The whirlwind of cloud computing price cuts may have slowed a bit, as reported just this week, but it ain’t over.
On Thursday, Microsoft unveiled new discounts to select Azure virtual machines (VMs), fulfilling its pledge to remain price competitive with other major public cloud suppliers. The other major supplier in this case would be Amazon (AMZN) Web Services, which announced discounts of up to 5% on select Amazon cloud computing instances a week ago.
In a return volley, Microsoft (MSFT) is cutting prices up to 17% on its newest D-series VMs, based on the latest Intel (INTC) processors.
In Azureland, VM is the term used to describe a unit of computing power. For AWS, the roughly analogous term is a computing instance. Microsoft’s Nicole Herskovitz, director of product marketing, helpfully pointed out that Microsoft VMs include load balancing and auto-scaling, which is not the case with Amazon’s Elastic Compute Cloud (EC2) instances.
Microsoft’s cuts were expected, given that Executive Vice President Scott Guthrie, the company’s cloud chief, has promised that Microsoft will meet or beat price cuts from big competitors going forward.
It sort of has to. Microsoft is a distant No. 2 in public cloud computing, in which the provider aggregates a massive pool of computing, storage, and networking which is then rented to customers by the hour, by the gigabyte, by the amount of bandwidth used.
Microsoft’s investment in cloud is helping its image:
Customers who don’t want to build out their own data centers like this model, even though some worry about trusting key data and applications to resources they do not own. Amazon is the market leader here, although Microsoft Azure is making headway.
As the industry matures, it’s unlikely that Amazon, Microsoft, and Google (GOOG)—the big three in public cloud computing—will keep trading price cuts by the day as has happened in the past.

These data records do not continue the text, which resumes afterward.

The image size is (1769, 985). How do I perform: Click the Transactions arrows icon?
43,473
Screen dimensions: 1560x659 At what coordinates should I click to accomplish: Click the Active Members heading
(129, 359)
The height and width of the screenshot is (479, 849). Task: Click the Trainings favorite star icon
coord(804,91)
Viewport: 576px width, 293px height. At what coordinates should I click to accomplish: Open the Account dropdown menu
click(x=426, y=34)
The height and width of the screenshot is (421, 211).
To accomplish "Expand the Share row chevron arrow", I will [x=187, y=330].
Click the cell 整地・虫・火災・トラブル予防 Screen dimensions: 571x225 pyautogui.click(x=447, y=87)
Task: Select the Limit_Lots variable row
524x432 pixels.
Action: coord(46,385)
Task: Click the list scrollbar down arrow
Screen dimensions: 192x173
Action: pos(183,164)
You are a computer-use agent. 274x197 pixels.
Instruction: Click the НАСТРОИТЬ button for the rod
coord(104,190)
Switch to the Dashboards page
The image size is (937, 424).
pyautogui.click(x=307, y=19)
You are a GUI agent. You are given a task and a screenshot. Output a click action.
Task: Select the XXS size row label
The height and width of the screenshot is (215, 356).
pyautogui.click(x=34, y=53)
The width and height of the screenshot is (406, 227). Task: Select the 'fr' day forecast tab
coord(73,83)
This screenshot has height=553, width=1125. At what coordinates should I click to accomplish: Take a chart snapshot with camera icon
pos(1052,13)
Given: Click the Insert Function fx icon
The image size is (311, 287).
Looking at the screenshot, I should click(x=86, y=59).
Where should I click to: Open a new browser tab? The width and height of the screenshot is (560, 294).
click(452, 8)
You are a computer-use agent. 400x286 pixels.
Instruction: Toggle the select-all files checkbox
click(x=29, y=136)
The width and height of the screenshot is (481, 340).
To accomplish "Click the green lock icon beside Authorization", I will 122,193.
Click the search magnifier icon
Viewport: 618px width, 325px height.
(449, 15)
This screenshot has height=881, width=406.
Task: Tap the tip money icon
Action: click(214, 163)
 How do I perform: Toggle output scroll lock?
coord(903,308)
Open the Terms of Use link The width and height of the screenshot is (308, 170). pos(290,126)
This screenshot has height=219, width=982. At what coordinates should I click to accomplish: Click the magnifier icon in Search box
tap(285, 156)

The industry, after all, is getting more mature. And these providers must weigh continuous changes with customers already bewildered by the range of options—pricing and otherwise—they face.
Business customers want flexibility but they don’t want to have to parse through page upon page of computing options and run calculations to figure out which is best for a given application—and then go through that process again and again as new price options pop up.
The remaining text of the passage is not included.